1. **First, I needed to find out the value of R (the resistance)!**
The problem gave me E = 6.00 V, V = 4.35 V, and i = 9.17 mA.
Before plugging numbers in, I noticed 'i' was in milliAmperes (mA). I know there are 1000 mA in 1 A, so I changed 9.17 mA into Amperes: 9.17 / 1000 = 0.00917 A.
Now, let's put these numbers into our equation:
4.35 = 6.00 - (0.00917) * R
My goal is to get 'R' by itself.
First, I moved the 6.00 to the other side by subtracting it:
4.35 - 6.00 = -(0.00917) * R
-1.65 = -(0.00917) * R
Then, I divided both sides by -0.00917 to find R:
R = -1.65 / -0.00917
R = 179.9345... Ohms. I rounded this to 180 Ohms because the numbers in the problem had about three important digits.

2. **Next, I wrote V as a function of i!**
Now that I know R is 180 Ohms and E is 6.00 V, I can write the full equation:
V = 6.00 - 180 * i (Remember, 'i' here has to be in Amperes!)

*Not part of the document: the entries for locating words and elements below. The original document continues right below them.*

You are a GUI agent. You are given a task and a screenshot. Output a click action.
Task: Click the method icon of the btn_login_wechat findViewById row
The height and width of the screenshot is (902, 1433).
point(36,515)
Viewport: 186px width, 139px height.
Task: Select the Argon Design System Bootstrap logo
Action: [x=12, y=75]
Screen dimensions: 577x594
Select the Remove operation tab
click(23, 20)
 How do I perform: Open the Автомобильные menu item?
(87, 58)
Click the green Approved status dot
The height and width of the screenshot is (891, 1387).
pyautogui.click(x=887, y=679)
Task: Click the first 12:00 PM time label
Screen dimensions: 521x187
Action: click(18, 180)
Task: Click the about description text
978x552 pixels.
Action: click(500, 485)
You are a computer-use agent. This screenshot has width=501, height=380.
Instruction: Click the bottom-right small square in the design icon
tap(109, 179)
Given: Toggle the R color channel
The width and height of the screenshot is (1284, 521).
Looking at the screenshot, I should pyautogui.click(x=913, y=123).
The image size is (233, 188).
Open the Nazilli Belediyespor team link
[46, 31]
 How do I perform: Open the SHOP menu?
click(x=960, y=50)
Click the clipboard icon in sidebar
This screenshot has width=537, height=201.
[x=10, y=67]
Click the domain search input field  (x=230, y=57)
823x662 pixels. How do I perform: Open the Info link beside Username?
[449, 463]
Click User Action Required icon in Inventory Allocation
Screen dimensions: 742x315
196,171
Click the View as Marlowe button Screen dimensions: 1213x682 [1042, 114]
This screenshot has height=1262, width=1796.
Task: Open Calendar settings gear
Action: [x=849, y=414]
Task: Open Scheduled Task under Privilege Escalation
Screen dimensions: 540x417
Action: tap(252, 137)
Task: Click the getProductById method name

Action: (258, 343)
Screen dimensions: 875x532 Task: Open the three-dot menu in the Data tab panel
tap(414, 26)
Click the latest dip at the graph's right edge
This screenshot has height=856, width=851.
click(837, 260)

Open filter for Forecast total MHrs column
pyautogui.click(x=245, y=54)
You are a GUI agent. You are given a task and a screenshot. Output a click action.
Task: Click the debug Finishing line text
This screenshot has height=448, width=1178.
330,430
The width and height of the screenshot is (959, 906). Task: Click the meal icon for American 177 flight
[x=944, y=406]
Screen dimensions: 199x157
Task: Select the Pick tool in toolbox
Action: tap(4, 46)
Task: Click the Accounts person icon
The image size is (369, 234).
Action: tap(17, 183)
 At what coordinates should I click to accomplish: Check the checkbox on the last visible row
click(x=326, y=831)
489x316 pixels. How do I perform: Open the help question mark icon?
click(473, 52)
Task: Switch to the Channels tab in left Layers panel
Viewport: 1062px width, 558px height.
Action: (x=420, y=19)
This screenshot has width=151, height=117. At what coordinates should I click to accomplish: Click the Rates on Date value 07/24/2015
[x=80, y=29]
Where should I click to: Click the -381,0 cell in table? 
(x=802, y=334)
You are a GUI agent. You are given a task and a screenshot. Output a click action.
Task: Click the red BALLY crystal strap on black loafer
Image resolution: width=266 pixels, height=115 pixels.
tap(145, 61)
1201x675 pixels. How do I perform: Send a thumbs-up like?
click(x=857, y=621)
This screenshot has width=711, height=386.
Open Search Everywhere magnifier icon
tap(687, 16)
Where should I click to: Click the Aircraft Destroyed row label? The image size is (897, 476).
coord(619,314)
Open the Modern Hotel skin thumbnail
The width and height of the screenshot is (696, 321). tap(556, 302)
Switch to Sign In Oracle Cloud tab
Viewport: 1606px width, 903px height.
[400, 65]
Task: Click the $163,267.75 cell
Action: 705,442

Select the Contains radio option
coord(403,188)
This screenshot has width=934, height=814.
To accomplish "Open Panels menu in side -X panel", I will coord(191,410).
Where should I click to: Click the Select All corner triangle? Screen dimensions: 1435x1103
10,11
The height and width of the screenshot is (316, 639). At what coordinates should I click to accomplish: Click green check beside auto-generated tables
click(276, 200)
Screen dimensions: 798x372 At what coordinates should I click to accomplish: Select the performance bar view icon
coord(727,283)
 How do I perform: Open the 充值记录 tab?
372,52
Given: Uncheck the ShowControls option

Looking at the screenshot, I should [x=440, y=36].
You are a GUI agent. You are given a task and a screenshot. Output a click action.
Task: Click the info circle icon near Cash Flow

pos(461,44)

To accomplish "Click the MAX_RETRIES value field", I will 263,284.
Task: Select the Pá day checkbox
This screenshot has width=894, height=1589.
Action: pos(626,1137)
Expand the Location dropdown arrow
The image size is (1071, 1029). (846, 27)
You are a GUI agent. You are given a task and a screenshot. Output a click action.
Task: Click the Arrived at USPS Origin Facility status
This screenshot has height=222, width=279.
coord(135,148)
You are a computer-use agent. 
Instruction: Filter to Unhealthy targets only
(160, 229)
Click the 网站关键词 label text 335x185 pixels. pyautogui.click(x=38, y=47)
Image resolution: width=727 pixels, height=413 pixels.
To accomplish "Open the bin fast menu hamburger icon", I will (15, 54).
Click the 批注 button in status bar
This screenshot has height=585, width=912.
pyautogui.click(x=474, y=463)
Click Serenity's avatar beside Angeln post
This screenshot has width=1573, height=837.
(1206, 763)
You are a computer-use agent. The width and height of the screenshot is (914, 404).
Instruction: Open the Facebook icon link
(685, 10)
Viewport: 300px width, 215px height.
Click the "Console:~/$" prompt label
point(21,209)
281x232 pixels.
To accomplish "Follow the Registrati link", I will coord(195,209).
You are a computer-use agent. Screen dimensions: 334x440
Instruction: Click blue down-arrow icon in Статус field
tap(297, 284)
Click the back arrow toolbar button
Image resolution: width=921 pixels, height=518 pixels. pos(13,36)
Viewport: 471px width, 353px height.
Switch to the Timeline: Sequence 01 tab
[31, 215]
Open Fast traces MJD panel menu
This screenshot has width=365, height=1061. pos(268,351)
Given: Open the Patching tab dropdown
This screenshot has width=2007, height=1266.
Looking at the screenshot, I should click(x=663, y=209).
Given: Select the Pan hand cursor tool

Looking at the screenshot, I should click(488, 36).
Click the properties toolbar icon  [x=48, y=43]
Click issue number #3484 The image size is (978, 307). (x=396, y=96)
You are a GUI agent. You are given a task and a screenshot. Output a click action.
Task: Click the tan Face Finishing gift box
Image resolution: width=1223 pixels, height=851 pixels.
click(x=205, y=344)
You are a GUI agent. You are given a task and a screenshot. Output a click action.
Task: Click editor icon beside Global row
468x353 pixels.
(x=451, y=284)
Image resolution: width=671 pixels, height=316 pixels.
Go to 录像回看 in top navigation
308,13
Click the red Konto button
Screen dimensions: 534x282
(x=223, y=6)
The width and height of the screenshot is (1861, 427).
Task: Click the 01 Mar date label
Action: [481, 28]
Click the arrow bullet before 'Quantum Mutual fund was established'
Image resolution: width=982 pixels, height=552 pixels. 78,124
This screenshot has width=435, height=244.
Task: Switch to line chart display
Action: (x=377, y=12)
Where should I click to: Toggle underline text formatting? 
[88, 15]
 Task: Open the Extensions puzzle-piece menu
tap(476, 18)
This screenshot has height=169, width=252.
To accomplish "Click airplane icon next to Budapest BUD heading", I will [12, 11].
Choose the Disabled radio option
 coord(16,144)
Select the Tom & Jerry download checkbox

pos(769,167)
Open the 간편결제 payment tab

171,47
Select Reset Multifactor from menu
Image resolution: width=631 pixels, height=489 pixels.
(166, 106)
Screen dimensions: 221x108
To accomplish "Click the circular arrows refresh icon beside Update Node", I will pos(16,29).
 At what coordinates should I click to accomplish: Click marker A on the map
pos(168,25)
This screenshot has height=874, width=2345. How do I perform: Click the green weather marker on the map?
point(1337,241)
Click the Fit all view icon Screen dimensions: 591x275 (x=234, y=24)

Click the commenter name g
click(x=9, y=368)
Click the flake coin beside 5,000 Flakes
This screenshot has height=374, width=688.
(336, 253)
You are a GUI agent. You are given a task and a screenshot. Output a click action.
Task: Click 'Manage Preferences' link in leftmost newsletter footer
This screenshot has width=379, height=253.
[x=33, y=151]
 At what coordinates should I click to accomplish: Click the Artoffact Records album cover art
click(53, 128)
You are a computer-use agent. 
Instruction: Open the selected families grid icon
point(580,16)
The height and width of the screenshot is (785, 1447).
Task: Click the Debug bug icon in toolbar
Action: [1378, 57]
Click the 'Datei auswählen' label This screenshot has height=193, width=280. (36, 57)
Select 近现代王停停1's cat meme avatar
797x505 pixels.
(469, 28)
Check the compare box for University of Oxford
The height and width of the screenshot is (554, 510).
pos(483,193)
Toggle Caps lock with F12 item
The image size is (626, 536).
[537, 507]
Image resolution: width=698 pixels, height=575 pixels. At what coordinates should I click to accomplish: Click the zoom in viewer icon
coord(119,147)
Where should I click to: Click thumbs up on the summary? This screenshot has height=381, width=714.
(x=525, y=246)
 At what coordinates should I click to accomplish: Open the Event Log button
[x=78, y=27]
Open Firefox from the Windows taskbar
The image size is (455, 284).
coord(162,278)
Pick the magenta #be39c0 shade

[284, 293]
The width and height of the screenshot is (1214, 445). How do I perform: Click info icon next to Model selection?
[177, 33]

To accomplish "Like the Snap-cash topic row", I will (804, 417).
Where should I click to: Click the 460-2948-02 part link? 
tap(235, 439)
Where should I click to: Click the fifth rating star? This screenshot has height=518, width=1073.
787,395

3. **Finally, I thought about how to sketch the graph!**
To draw a straight line, I only need two points!
* **Point 1:** If there's no current flowing (i = 0), then V = E. So, when i = 0, V = 6.00 V. That means the line goes through the point (0, 6.00) on the graph. This is where the line crosses the V-axis!
* **Point 2:** I can also figure out where the line crosses the 'i'-axis (when V = 0).
0 = 6.00 - 180 * i
180 * i = 6.00
i = 6.00 / 180 = 1 / 30 = 0.0333... A. So, the line goes through approximately (0.033, 0).
Now, imagine drawing a line connecting these two points. Since 'R' is positive, the term '-iR' makes the line slope downwards. This means as the current (i) gets bigger, the voltage (V) gets smaller, which is exactly what happens in a circuit with resistance! The problem said 'i' and 'V' could be negative, so the line would just keep going in both directions on the graph.